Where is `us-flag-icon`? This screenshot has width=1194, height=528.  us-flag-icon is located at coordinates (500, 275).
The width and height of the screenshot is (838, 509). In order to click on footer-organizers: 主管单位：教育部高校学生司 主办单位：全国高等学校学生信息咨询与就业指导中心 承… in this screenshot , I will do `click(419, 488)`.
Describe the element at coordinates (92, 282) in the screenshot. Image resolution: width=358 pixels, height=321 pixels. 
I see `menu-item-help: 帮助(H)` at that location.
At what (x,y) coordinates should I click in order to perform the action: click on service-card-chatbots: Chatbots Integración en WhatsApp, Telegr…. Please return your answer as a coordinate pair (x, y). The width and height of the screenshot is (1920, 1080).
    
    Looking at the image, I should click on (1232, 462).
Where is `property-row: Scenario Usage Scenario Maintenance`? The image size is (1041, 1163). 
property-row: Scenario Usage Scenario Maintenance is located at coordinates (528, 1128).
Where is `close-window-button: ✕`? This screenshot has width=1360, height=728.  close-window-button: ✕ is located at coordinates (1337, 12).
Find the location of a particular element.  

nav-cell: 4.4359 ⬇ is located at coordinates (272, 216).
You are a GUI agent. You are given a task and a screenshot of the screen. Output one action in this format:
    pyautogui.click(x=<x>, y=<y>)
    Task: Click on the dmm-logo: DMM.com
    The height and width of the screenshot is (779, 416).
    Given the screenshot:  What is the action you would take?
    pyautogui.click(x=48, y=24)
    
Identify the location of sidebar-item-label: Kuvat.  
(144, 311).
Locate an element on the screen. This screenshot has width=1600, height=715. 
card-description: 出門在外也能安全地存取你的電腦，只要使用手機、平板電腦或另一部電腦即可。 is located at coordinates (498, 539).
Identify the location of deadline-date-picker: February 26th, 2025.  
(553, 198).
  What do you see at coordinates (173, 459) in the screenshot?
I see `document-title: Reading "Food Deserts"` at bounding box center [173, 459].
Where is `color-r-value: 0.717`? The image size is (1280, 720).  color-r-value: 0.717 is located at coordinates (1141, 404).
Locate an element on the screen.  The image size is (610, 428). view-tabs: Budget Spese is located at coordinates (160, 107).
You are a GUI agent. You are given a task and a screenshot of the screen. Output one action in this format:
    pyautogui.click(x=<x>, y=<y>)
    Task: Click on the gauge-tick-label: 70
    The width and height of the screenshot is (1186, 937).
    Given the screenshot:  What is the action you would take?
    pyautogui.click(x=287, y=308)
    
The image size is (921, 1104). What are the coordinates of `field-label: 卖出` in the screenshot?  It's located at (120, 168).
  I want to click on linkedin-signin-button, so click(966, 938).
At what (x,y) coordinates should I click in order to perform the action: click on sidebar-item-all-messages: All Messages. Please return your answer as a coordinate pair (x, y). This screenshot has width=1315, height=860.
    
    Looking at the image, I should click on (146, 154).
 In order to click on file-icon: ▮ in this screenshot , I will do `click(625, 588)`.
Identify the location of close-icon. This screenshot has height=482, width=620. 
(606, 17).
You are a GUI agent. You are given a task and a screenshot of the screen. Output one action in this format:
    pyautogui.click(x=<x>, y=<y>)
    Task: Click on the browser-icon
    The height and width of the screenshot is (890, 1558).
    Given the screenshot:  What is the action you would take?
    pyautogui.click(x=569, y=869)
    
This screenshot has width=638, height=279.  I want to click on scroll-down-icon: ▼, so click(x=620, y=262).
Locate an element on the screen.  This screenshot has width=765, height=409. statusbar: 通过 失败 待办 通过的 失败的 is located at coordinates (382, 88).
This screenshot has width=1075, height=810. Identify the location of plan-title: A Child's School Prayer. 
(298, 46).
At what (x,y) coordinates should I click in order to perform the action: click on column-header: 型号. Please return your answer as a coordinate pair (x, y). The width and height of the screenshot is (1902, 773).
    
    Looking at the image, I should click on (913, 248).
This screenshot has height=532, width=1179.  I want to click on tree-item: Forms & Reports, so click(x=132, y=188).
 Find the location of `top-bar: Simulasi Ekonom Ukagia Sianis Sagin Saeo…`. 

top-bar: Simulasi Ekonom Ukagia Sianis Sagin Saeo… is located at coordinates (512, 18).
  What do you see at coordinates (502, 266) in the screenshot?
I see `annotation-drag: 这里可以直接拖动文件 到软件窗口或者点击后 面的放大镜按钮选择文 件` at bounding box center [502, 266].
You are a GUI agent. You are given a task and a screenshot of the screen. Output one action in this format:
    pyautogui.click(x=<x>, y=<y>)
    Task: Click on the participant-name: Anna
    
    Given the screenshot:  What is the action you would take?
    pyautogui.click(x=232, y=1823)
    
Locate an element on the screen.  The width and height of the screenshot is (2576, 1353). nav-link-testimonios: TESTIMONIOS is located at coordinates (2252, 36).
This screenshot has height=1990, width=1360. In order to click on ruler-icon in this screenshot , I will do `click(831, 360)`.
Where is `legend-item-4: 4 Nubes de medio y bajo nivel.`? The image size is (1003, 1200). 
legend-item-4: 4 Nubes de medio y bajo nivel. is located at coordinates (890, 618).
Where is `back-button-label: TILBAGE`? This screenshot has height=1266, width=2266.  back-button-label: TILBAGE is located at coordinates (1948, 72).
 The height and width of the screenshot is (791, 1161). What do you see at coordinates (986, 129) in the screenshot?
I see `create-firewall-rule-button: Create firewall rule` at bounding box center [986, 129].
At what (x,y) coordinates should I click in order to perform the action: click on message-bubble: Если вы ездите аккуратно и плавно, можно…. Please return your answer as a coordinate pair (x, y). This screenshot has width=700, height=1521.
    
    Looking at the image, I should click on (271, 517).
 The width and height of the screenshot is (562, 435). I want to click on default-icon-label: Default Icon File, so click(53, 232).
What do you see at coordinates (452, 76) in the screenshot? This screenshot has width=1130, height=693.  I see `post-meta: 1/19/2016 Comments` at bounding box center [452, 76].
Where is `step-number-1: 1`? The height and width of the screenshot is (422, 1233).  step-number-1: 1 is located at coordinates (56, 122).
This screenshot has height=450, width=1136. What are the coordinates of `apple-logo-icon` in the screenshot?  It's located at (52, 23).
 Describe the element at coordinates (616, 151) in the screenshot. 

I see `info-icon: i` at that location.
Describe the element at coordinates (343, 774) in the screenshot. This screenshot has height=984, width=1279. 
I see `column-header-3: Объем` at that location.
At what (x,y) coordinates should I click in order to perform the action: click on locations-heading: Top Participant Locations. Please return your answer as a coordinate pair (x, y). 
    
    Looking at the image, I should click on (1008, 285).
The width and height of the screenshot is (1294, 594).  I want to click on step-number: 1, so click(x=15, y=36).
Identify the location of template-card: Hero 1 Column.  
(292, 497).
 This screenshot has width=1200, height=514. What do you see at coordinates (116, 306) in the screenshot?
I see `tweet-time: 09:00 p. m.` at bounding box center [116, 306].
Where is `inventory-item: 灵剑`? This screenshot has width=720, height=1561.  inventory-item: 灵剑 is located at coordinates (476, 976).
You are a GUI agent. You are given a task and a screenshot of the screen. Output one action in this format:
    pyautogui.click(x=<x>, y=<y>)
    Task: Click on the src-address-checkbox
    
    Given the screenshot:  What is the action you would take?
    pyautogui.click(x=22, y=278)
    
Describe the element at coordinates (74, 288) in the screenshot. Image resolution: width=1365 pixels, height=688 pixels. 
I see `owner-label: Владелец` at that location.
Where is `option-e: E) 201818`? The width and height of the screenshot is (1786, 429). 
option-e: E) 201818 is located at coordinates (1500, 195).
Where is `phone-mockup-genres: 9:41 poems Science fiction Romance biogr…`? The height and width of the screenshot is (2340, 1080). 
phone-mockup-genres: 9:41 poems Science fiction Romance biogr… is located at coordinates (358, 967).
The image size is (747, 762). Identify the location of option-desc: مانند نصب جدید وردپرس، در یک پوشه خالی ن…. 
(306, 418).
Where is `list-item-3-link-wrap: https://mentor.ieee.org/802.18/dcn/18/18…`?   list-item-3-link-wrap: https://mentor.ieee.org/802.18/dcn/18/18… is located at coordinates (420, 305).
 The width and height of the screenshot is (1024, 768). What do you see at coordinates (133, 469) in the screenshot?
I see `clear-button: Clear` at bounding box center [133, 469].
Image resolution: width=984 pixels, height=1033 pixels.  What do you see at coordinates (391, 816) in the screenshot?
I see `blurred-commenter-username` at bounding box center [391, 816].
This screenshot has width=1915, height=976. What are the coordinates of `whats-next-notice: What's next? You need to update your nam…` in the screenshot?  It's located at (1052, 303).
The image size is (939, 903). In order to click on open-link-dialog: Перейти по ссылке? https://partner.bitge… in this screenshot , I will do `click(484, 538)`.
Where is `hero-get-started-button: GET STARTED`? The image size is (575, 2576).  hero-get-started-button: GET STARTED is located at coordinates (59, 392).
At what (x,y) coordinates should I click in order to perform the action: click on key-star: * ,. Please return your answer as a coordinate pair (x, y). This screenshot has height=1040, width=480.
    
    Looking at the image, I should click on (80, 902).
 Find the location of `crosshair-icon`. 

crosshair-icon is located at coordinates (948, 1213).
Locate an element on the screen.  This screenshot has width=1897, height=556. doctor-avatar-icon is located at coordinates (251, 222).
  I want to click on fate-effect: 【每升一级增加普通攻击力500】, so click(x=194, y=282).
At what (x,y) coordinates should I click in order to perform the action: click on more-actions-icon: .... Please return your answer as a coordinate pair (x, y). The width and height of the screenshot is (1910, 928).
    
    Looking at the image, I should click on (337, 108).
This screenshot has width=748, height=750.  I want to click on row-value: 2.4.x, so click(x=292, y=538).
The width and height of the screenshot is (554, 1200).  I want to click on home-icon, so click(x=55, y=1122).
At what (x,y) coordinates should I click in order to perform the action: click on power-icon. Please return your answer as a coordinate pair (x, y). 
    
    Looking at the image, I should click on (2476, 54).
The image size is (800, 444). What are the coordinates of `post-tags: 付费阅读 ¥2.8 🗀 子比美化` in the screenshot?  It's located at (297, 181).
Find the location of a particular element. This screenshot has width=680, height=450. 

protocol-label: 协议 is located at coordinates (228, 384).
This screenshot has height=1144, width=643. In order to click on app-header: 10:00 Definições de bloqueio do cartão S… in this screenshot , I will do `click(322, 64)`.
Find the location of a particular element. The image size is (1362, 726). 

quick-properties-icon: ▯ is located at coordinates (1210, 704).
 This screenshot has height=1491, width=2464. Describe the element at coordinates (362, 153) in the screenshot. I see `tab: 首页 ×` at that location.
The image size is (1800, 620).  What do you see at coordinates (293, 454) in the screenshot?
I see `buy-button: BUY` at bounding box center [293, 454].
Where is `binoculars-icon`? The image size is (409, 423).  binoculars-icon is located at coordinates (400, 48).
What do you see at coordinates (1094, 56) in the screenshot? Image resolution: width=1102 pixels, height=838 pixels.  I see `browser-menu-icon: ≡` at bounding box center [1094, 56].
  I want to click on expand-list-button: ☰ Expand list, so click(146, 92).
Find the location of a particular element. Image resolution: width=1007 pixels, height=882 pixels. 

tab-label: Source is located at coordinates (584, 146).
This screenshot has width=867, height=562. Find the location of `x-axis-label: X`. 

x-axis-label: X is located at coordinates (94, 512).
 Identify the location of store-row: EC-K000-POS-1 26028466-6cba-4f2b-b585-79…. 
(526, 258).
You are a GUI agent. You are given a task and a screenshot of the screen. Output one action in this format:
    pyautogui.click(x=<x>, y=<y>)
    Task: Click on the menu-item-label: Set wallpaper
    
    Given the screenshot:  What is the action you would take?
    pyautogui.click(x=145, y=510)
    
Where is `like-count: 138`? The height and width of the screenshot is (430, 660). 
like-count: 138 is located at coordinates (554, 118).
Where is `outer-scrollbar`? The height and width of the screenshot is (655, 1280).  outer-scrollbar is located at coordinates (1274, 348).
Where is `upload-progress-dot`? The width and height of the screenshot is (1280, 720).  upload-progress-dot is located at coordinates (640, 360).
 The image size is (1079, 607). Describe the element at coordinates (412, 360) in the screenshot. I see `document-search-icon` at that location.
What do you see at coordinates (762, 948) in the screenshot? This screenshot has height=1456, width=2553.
——————————
Aim of the exercise - Copy out the records word for word, from the line with "coordinates (1274, 348)." up to and including the line with "The image size is (1079, 607).".

Response -
Where is `outer-scrollbar`? The height and width of the screenshot is (655, 1280).  outer-scrollbar is located at coordinates (1274, 348).
Where is `upload-progress-dot`? The width and height of the screenshot is (1280, 720).  upload-progress-dot is located at coordinates (640, 360).
 The image size is (1079, 607). Describe the element at coordinates (412, 360) in the screenshot. I see `document-search-icon` at that location.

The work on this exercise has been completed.